1 POUND COLLARD GREENS, WASHED, STEMS AND CENTER RIB REMOVED, AND CHOPPED, OR ONE 16-OUNCE BAG COLLARD GREENS

2 TABLESPOONS BUTTER, PLUS MORE FOR GRILLING

2 TABLESPOONS OLIVE OIL

3 GARLIC CLOVES, MINCED

1 TABLESPOON RED PEPPER FLAKES

SALT AND FRESHLY GROUND BLACK PEPPER

JUICE OF 1 LEMON

4 ENGLISH MUFFINS, SPLIT APART

8 SLICES HAVARTI CHEESE

1 GREEN TOMATO, SLICED

1. Cook the collards in a large pot of boiling water until tender, about 30 minutes. Drain in a colander and press out the excess liquid with the back of a wooden spoon, or let them cool and squeeze out the liquid with your hands.

2. Heat the 2 tablespoons butter and the olive oil in a large skillet over medium heat until the foam subsides. Stir in the garlic, pepper flakes, and collards. Season with salt and black pepper to taste. Cook, stirring, for about 5 minutes to evaporate the liquid. Add the lemon juice and toss well.

3. Generously butter the outside of each muffin half, top and bottom.

4. Heat a large skillet over low heat and toast the cut sides of the muffins until lightly browned.
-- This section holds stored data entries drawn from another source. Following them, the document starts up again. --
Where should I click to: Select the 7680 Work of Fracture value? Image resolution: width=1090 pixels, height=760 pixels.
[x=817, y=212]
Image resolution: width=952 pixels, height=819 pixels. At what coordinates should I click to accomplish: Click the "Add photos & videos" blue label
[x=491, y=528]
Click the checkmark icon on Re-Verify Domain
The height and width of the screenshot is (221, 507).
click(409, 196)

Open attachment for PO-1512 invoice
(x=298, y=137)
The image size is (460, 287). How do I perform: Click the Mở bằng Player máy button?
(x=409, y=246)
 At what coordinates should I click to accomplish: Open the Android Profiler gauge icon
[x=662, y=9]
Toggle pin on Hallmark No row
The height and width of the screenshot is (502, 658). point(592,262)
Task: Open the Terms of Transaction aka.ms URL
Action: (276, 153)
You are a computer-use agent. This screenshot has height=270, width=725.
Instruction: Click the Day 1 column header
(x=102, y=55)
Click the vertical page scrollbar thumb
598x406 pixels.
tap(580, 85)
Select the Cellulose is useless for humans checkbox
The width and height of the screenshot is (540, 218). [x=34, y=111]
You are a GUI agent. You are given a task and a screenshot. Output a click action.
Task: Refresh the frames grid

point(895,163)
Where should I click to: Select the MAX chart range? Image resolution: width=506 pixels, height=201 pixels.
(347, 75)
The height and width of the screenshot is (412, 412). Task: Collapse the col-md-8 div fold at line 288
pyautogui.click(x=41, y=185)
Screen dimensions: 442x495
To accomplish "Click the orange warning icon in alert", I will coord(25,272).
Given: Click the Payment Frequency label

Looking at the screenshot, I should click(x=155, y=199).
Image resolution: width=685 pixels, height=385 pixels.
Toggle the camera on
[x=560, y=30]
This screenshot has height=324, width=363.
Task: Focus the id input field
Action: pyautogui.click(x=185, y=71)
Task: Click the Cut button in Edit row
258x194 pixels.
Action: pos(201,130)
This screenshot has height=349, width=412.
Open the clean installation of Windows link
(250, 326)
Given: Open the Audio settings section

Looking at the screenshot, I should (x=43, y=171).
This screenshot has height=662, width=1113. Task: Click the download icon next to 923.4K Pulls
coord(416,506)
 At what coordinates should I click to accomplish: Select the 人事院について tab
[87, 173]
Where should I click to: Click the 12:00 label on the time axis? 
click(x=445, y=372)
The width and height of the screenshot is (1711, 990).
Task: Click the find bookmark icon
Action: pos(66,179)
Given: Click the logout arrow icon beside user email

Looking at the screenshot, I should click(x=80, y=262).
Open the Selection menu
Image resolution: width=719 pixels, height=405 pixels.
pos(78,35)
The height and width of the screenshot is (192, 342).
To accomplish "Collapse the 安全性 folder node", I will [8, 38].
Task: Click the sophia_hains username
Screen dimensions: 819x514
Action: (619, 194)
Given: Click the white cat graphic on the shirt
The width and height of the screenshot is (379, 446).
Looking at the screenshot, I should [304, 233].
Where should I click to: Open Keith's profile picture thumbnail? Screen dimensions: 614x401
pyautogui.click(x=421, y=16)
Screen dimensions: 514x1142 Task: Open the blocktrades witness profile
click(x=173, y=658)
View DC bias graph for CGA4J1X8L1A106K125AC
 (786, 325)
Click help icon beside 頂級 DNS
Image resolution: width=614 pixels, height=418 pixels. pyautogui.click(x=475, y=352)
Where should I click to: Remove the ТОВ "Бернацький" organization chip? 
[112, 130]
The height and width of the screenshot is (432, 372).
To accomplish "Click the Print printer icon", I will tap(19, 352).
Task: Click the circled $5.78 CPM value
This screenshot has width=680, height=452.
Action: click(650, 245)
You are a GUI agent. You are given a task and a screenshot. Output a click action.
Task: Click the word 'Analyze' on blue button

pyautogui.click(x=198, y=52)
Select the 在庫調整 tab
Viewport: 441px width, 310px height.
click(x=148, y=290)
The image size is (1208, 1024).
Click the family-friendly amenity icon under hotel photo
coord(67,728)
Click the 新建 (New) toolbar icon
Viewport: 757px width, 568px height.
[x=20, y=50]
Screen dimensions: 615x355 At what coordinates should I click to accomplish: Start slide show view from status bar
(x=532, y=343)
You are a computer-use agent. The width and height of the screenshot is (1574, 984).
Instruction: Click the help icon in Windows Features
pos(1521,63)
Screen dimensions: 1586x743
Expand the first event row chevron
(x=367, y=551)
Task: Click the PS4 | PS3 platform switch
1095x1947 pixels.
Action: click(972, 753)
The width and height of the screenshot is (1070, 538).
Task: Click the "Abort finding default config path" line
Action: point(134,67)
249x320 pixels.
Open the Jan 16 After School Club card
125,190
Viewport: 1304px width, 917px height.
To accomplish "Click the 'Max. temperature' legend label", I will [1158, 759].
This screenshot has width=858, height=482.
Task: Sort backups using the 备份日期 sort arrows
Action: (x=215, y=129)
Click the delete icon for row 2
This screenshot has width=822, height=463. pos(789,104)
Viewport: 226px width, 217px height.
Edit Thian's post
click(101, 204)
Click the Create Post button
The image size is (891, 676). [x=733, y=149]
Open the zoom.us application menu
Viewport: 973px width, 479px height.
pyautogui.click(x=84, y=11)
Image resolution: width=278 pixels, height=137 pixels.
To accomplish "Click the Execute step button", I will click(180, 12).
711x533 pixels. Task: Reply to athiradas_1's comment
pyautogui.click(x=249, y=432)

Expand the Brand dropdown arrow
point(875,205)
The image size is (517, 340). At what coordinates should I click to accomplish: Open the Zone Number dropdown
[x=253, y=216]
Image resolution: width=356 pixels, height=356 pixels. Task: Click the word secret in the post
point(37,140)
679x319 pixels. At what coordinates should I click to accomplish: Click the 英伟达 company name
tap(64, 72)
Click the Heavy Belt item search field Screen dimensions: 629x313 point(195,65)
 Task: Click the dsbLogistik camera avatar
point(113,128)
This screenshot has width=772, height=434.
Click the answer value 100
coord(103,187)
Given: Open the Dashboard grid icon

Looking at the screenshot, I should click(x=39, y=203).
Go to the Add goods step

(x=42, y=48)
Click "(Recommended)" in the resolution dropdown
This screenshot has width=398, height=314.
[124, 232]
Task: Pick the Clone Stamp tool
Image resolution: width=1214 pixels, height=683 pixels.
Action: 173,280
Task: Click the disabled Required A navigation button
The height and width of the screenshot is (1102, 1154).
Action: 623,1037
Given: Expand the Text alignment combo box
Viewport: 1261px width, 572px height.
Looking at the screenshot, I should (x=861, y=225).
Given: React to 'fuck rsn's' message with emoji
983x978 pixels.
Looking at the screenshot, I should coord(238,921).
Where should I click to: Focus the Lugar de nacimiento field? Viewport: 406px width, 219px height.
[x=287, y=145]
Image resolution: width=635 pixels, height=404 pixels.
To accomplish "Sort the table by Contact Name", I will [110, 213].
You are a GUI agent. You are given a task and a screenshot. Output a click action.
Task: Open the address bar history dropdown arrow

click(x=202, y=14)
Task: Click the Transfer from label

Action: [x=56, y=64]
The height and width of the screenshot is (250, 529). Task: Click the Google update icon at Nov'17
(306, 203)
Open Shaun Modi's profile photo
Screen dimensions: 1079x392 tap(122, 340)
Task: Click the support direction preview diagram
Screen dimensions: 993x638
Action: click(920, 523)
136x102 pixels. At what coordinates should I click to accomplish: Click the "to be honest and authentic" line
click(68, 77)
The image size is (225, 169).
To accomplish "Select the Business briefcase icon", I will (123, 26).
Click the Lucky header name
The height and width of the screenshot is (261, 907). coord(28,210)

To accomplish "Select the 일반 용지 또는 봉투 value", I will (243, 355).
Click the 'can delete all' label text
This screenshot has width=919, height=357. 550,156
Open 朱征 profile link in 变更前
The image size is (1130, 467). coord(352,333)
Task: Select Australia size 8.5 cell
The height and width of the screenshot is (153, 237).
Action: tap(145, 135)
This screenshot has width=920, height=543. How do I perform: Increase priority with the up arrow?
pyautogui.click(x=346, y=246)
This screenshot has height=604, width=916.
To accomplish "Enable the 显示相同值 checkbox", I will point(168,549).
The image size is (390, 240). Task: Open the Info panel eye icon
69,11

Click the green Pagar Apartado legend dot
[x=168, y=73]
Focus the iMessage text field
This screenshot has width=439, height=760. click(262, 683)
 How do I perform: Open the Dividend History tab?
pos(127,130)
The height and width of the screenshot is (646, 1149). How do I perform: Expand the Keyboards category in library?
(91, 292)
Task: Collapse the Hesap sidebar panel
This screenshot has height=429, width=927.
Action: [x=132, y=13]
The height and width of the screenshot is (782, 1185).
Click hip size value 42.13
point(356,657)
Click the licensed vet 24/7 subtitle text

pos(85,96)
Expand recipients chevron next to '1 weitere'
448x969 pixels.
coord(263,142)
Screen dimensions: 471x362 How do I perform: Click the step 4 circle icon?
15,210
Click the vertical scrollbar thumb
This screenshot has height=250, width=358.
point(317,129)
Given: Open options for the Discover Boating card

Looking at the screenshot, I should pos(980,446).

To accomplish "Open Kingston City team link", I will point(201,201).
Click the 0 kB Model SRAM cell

To build the sandwich, place a piece of cheese on the top and bottom of each muffin. Place one slice of tomato on each bottom. Fill each sandwich with collard greens on top of the tomato. Place a muffin top on each sandwich. (The layers from top to bottom should be: bread, cheese, collard greens, tomato, cheese, bread.)

5. Place the sandwiches in the pan to toast for about 4 minutes on each side, until golden brown and toasted and the cheese is nicely melted.

SOUTHERN SIMPLE: Look for bags of washed, stemmed, and torn collard greens in the produce section.

SOUTHERN SIMPLE: This is a super way to use up just about any leftover vegetables. Make sure you really squeeze out any excess liquid to ensure that the sandwiches grill up crisp.